Friday, March 7, 2014

New evidence that plants have decision-making capabilities based on the perception of risk

Plants are amazing.  That is a fact.  As a plant scientist, that is the answer I've always given to the typical question: "why do you even like plants?  They're so boring!"  NO!  Plants are unbelievably complex, animals are boring!
Sidebar: I am so into plants that this will likely be the first of a series of posts on how cool plants are.  Prepare yourselves.

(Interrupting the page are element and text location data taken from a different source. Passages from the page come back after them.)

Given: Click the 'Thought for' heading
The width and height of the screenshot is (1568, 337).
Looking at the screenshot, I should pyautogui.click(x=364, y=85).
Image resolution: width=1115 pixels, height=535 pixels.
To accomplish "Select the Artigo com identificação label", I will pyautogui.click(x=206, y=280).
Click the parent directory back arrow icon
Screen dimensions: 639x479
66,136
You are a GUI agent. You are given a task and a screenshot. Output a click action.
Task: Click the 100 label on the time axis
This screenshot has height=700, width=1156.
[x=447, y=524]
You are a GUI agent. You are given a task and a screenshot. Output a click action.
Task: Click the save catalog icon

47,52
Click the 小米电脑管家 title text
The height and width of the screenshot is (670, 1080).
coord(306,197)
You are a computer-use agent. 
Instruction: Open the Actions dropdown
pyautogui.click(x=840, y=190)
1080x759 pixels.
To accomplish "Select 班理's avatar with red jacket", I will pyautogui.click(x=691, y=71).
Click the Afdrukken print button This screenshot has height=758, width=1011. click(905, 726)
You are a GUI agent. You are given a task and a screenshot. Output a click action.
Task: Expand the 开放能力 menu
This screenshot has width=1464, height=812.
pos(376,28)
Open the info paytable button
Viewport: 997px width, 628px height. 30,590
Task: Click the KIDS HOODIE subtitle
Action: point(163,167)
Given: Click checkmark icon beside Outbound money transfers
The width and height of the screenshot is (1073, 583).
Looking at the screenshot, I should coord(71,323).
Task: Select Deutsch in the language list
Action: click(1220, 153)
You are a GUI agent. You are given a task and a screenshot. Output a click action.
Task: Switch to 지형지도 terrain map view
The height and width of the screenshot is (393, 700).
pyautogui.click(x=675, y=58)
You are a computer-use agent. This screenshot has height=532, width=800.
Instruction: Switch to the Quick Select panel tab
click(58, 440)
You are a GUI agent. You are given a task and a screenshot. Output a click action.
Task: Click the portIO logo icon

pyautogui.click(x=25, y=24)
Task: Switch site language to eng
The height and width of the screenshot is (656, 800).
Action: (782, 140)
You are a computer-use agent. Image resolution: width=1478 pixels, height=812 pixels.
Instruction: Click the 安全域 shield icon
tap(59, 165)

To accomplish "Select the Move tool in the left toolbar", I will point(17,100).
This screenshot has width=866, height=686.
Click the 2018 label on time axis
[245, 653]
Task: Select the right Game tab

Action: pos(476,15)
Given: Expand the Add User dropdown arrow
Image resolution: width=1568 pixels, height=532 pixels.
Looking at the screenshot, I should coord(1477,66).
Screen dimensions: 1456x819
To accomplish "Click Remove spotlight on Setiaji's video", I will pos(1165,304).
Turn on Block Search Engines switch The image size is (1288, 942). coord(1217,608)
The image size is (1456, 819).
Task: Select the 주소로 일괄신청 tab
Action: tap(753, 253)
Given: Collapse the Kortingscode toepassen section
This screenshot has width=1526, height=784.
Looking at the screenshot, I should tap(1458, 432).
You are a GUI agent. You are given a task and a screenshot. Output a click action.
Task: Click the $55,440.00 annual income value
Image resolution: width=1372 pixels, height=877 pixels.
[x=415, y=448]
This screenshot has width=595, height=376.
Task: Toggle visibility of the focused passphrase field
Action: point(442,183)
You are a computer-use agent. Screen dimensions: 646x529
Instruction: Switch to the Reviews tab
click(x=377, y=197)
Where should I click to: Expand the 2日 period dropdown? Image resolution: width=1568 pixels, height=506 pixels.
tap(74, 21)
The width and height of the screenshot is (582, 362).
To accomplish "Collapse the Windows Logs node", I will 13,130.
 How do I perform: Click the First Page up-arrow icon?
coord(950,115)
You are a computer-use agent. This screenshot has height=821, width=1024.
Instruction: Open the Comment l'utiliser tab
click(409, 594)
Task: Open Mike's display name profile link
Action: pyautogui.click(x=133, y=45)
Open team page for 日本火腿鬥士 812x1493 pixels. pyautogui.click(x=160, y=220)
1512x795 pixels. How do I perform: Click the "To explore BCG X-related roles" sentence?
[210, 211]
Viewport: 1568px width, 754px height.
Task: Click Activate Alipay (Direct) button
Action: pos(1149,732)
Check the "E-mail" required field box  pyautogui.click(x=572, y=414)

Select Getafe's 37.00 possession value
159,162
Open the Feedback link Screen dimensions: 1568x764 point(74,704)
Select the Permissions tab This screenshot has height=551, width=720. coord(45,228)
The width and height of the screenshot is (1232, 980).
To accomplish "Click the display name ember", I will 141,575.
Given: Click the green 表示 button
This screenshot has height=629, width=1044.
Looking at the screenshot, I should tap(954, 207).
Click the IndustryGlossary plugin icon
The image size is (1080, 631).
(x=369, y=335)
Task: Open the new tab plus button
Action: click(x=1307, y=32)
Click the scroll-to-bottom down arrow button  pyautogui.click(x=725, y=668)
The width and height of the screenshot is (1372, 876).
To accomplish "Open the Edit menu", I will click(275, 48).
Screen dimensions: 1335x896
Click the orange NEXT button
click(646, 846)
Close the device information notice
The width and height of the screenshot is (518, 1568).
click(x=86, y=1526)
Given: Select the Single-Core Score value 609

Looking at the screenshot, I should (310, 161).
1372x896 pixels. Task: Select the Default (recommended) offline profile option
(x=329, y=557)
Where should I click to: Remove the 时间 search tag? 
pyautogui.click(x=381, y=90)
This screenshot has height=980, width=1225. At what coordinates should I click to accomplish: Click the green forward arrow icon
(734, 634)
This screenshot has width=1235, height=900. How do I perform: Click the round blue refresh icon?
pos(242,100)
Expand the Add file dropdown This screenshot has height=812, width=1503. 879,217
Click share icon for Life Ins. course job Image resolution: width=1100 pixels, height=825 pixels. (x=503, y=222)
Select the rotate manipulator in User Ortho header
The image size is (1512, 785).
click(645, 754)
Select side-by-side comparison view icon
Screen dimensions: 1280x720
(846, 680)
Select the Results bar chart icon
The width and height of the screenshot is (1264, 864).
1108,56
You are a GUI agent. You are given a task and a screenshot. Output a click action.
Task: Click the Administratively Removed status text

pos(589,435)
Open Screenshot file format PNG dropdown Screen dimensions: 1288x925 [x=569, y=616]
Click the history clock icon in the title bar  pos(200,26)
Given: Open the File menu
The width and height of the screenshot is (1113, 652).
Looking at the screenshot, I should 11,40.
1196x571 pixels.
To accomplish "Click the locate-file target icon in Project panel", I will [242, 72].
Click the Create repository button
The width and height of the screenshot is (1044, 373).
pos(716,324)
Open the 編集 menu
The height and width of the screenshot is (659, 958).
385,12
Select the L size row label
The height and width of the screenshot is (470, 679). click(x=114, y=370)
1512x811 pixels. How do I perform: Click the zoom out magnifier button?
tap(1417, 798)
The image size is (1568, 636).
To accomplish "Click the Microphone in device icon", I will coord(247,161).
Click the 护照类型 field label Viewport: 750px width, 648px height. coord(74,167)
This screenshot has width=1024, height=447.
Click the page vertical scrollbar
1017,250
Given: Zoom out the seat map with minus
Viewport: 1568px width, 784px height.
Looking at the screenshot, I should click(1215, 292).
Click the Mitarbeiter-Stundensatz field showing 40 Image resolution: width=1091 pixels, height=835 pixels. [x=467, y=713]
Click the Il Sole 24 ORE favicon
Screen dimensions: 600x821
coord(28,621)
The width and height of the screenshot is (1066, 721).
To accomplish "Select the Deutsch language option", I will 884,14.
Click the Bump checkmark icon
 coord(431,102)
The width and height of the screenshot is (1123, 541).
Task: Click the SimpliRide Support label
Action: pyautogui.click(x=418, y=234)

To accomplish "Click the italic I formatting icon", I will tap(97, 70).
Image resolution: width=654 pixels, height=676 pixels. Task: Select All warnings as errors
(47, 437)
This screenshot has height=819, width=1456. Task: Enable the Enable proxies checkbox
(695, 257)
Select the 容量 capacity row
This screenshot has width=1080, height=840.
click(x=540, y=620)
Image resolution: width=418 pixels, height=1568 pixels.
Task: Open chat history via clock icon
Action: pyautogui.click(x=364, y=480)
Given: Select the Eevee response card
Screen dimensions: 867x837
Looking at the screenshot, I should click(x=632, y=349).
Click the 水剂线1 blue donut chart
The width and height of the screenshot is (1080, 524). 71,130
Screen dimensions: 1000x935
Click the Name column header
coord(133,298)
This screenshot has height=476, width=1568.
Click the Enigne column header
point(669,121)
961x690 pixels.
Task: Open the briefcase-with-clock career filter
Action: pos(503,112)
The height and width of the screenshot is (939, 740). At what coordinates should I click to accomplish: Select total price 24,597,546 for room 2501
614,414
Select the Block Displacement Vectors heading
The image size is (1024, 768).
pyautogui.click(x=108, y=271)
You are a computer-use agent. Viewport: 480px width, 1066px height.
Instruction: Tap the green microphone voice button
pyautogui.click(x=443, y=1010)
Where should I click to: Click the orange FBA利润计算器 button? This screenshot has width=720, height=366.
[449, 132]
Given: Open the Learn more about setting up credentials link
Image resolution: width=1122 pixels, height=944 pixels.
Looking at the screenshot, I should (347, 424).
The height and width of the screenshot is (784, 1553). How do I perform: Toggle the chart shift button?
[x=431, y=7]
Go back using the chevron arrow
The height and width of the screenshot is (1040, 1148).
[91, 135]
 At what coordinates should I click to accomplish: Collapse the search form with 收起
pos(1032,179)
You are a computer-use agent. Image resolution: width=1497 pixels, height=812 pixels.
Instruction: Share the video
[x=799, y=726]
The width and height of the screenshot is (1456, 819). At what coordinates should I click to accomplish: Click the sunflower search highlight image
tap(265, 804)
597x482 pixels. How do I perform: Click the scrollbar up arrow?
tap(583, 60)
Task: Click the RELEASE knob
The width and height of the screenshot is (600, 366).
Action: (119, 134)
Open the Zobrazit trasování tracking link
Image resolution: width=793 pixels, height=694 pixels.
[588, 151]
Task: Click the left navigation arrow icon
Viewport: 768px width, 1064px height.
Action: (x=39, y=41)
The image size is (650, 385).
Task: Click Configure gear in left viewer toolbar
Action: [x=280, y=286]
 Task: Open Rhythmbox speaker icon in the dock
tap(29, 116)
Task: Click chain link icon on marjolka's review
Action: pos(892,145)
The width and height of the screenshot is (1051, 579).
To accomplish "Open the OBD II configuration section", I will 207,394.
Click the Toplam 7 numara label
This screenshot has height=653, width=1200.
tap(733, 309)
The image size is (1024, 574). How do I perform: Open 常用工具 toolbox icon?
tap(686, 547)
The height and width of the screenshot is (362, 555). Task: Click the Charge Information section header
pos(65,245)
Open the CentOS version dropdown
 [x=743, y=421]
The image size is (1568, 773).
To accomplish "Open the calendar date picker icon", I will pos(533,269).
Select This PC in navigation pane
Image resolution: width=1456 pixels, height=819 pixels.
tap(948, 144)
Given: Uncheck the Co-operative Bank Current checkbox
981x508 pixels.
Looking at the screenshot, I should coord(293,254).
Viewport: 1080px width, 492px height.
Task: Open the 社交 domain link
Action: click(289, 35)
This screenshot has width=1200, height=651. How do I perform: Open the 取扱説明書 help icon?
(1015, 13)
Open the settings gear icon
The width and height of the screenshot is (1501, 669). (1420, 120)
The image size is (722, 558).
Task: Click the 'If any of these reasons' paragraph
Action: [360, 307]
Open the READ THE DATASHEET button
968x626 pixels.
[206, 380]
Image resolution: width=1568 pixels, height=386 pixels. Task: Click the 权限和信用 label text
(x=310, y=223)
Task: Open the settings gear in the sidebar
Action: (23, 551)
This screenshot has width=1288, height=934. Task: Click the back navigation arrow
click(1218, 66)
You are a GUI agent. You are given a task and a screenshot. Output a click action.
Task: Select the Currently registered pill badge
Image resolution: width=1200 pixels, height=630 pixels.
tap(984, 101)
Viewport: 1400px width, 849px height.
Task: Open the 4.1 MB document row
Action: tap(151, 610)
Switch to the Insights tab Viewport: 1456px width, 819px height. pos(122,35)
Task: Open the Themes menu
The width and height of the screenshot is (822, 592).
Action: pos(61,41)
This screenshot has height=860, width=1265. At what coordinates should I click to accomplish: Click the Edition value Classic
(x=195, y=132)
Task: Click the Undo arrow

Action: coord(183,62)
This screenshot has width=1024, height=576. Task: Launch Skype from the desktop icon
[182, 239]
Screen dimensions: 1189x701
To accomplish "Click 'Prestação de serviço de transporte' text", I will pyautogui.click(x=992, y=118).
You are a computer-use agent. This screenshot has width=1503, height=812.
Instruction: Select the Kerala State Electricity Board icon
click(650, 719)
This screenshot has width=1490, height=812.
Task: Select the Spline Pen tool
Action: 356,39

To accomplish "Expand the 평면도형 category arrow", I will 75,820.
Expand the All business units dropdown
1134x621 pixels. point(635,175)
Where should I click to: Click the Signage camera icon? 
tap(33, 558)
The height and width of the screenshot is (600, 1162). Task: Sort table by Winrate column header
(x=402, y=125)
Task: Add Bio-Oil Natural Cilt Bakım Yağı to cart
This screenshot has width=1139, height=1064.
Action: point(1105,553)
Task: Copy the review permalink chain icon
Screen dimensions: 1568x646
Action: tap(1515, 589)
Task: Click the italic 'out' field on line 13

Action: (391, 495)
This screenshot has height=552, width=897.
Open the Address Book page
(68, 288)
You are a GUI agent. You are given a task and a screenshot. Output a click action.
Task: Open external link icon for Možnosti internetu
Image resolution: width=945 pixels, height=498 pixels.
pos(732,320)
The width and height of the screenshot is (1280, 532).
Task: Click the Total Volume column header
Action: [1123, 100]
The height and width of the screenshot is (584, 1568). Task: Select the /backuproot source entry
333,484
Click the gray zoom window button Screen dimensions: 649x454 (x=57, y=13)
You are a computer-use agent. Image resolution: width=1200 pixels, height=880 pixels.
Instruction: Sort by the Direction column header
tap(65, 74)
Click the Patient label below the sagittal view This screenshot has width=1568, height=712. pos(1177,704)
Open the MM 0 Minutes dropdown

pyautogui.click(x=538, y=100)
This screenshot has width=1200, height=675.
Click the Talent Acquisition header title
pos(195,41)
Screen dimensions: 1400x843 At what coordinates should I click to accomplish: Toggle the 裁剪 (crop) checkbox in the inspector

Animal behaviour and adaptation is based on movement.  Stressful environment?  Cool, I'll just migrate.  But plants can't move around, so they've had to develop all these super amazing and complex strategies for surviving and thriving in stressful and changing environments.  Case: wild tobacco plants in the U.S. were pollinated by a type of moth that would also lay its eggs on the plants.  This attracted caterpillars that started eating the plants, so what did the plants do?  The plants stopped producing the chemicals that attract its usual pollinator and started flowering during the day instead of at night, to attract a different kind of pollinator!  That would be like a woman being able to actively decide when she ovulates.  It's bananas!  See, plants are cool!

Plants have a really complex secondary metabolism.  Every living creature has primary metabolic pathways, which are necessary for life.  This is the metabolic network that allows organisms to grow and reproduce, maintain structures, and respond to the environment.  Secondary metabolism refers to the network that also helps organisms survive, but they're not absolutely necessary for survival.  Secondary metabolism is what makes plants so awesome!  In plants, secondary metabolism supports primary metabolism by keeping the primary metabolic network working.  It's also extremely important for plant defense.  A lot of the volatile compounds (a fancy way of saying compounds that vapourize at room temperature) are produced during secondary metabolism.  Volatile compounds are what makes herbs and spices smell and taste good.  They're used to deter herbivores, and are often used in signalling from one plant to another.  One really cool defense mechanism that plants have is through methyl jasmonate, which is a compound that plants release when they're being eaten by caterpillars.  This heightens the plants own defenses, but it also warns the plants around it that there are herbivores around, so they might want to heighten their own defenses.  There are other insects that prey on these caterpillars that have adapted to recognize methyl jasmonate.  They then sweep in and lay their eggs inside the caterpillars.  But because plants aren't wasteful, jasmonates are also used as a signal for flowering and aging.
 

Anyway, that's my attempt to convince you, dear reader, that plants are pretty amazing.  This post is actually about a new paper that outlines the seed abortion decision-making process in plants that is based on both internal and external cues.  Seed abortion in this case basically means that plants are selectively deciding whether or not a seed will develop.  In the context of this paper, that means that if there is a high amount of parasite infestations in the surrounding environment, then producing a seed, and the fruit to protect the seed and help in its dispersal, is energetically too costly for the probability that the seed will survive.

The authors used Tephritid fruit flies, which lay their eggs in the fruit of the European Barberry.  Larvae eat the fruit and seeds.  There is usually only one larva per fruit, and each fruit has two seeds.  That means that the larvae probably need more than one seed to survive.  So the plant can let both seeds die, or it can selectively abort one of the seeds, leaving the other to develop.  This increases the likelihood that one of the seeds will survive and grow into a plant.

What the authors found was that this selective abortion of seeds was strategic.  Seed abortion was higher when there were two viable seeds per fruit (neither was damaged), increasing the odds that one would survive.  It was also higher when water constraints and predation by the fruit flies occurred together; exposing a plant to one stressor decreases its likelihood of survival, exposing it to two stressors is even worse.  Basically, the plants are strategically deciding, based on environmental cues, what the likelihood of offspring survival is, and how best to increase the odds.

This has led a lot of people to describe the results in the context of plants "thinking", which ends up in a philosophical debate about thinking that derails the conversation about a really interesting discovery.  If we think of human thought as a process that allows human beings to reflect on and interpret their environment and to make plans and predictions about the world, then can we really say that this process in plants is any different?  Just some food for thought.